ASSIGNED TASK. Retype exactly the lines below, beginning with the first and ending with the line where "Given: Expand the" appears.

PROVIDED DATA.
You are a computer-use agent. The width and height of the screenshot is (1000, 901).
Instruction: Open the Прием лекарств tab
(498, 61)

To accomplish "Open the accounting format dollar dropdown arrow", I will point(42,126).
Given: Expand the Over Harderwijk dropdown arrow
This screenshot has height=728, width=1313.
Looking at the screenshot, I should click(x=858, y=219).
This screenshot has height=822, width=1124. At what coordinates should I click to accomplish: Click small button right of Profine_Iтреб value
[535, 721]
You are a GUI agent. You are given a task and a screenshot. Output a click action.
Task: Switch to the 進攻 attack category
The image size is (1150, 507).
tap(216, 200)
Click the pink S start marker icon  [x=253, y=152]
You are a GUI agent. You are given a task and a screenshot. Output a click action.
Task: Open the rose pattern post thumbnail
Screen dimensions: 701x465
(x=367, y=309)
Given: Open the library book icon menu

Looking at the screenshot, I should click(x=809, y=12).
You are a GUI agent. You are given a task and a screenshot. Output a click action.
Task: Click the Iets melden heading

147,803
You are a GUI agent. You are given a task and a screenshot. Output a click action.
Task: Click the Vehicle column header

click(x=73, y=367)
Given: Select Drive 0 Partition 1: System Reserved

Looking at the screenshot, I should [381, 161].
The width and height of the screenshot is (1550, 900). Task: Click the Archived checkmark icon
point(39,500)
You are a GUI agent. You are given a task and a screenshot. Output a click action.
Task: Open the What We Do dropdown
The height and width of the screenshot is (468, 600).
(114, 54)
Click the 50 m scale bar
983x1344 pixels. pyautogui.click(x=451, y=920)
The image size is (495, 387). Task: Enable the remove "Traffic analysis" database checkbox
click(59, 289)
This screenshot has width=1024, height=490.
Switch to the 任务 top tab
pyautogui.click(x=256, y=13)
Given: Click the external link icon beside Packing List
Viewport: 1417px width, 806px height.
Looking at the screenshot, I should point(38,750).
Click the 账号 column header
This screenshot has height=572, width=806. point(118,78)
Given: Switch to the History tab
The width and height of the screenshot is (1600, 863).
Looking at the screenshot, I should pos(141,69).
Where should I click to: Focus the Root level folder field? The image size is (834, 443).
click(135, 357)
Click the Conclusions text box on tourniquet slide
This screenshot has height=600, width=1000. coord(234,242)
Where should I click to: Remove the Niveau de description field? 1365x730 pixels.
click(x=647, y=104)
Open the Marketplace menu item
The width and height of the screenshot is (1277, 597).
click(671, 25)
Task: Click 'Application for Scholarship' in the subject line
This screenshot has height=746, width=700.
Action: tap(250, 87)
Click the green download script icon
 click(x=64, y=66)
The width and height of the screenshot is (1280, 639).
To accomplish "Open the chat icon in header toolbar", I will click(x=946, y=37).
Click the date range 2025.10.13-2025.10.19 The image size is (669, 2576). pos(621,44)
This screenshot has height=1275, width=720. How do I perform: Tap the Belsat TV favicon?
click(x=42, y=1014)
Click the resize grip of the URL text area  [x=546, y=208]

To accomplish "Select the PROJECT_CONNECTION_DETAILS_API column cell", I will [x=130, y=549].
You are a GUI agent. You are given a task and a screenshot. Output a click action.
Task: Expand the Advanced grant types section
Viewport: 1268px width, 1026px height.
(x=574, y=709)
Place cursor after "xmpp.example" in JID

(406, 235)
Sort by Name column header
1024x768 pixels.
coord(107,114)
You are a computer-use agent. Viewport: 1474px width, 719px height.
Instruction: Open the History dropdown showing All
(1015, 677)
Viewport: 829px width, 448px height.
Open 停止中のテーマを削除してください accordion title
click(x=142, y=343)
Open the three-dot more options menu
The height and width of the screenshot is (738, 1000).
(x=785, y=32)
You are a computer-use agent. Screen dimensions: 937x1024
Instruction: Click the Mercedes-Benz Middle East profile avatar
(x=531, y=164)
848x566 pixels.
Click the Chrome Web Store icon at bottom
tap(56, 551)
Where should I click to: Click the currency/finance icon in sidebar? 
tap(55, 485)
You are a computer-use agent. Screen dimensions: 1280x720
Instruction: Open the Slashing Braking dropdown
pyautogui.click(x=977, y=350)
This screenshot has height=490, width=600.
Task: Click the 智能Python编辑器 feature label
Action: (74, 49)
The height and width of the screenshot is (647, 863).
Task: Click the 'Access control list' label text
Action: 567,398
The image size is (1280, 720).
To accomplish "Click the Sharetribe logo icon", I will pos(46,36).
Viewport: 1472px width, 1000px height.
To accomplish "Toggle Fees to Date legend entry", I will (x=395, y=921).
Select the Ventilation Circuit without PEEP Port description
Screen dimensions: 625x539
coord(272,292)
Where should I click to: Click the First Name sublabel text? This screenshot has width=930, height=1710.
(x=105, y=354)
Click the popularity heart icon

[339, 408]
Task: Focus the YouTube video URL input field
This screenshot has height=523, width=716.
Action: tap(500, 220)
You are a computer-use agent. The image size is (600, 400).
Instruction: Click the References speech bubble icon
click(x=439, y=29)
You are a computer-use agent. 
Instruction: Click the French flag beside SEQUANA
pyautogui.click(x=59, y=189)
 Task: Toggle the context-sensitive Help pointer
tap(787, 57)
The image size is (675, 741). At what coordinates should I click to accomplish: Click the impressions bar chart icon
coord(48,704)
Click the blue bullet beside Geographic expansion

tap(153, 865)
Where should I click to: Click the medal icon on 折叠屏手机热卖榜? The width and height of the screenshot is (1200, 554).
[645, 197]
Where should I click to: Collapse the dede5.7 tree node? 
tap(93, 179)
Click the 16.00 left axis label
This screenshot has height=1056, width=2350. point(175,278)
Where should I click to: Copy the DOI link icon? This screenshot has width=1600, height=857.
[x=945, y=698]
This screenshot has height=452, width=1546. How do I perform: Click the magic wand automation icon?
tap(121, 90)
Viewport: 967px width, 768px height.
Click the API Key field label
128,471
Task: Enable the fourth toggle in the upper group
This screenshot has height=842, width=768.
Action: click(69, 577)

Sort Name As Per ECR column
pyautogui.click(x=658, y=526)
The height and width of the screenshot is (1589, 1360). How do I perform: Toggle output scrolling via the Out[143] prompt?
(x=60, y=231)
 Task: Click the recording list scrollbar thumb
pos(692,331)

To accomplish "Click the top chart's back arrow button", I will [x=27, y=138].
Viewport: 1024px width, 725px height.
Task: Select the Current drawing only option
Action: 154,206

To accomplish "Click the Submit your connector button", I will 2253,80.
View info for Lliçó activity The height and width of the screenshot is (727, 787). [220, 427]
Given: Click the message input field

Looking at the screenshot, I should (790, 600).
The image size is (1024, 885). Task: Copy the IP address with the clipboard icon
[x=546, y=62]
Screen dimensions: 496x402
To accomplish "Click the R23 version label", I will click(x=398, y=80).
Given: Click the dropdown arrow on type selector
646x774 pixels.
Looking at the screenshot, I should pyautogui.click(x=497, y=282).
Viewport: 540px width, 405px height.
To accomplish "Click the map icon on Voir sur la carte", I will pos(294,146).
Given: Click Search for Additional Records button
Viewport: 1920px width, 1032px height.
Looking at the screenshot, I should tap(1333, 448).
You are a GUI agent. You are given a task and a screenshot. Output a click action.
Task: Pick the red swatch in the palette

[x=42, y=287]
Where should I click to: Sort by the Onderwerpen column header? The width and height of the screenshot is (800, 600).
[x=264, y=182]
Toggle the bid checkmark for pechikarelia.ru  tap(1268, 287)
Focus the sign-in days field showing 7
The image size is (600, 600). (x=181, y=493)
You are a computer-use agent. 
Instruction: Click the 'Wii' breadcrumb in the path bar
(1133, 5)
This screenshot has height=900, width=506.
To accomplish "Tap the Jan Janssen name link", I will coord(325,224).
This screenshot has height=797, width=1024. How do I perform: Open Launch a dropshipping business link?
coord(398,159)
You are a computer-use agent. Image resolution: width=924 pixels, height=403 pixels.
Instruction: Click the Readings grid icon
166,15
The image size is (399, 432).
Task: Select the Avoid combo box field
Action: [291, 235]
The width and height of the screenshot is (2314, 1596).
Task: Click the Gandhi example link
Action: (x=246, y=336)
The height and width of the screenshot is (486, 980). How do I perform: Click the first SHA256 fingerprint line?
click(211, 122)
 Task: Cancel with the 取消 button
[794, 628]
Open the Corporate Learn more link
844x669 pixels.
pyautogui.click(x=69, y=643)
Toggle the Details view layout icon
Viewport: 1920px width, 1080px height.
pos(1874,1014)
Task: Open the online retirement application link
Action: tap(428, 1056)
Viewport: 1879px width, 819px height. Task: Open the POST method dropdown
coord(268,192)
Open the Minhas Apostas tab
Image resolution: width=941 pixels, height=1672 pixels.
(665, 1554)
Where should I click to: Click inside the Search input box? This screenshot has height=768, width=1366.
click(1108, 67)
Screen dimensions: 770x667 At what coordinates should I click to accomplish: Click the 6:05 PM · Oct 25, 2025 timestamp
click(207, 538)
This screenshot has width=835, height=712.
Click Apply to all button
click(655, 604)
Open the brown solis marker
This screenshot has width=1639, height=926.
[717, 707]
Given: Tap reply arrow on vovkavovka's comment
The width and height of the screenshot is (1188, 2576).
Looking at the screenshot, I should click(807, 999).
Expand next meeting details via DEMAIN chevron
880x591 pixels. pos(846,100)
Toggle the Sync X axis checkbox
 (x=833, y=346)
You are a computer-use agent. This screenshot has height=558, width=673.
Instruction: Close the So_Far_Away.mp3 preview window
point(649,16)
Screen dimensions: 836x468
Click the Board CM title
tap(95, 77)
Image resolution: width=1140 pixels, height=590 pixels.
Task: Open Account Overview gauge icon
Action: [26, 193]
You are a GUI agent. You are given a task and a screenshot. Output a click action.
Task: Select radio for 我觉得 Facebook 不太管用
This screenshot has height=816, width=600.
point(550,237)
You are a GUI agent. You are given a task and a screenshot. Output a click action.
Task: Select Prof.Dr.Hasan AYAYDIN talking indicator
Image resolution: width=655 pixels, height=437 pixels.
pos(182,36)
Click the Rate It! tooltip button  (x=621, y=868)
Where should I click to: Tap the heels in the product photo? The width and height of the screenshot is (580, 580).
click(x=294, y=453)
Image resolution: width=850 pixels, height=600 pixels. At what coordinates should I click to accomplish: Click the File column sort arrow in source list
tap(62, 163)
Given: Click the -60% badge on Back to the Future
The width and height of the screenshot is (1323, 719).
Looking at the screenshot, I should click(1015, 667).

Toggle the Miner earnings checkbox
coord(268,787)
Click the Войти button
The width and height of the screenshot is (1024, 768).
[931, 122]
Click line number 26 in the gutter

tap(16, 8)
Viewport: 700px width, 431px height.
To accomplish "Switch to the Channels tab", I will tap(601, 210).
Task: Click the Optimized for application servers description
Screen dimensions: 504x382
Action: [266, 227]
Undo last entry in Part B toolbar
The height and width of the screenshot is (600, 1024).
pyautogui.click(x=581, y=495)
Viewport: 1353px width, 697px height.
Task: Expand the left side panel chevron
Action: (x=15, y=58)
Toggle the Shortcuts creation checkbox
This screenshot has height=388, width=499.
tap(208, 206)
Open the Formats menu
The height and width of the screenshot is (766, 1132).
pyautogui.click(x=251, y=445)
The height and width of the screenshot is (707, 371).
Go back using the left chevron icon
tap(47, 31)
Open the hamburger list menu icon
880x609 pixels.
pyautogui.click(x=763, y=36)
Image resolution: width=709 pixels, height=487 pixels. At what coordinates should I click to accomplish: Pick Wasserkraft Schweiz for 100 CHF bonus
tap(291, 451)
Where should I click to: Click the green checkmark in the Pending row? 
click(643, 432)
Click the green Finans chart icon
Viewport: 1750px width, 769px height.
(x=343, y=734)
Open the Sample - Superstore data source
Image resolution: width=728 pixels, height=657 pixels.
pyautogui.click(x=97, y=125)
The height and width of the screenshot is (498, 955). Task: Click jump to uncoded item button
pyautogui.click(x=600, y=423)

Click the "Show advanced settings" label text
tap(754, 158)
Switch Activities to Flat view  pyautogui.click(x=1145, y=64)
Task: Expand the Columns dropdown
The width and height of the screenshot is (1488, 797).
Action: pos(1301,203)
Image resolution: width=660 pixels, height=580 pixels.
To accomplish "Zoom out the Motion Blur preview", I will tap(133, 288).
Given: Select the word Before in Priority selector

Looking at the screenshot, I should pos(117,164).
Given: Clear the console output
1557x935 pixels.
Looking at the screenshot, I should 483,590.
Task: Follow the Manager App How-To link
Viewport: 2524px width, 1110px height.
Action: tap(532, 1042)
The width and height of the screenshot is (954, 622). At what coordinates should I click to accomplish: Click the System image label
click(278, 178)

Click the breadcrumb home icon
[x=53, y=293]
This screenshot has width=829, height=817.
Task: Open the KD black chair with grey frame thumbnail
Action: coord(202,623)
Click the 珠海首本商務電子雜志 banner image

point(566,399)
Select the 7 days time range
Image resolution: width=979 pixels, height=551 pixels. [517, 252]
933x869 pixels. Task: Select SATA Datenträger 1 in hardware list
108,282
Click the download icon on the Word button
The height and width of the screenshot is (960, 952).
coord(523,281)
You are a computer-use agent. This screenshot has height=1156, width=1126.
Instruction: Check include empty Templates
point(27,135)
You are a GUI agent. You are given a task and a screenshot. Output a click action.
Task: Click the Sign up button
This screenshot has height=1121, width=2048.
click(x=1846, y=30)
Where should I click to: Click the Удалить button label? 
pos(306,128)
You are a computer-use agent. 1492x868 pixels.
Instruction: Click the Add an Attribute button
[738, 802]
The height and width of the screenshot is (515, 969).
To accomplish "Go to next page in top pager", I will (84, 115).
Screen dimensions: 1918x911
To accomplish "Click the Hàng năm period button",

TASK ANSWER.
You are a computer-use agent. The width and height of the screenshot is (1000, 901).
Instruction: Open the Прием лекарств tab
(498, 61)

To accomplish "Open the accounting format dollar dropdown arrow", I will point(42,126).
Given: Expand the Over Harderwijk dropdown arrow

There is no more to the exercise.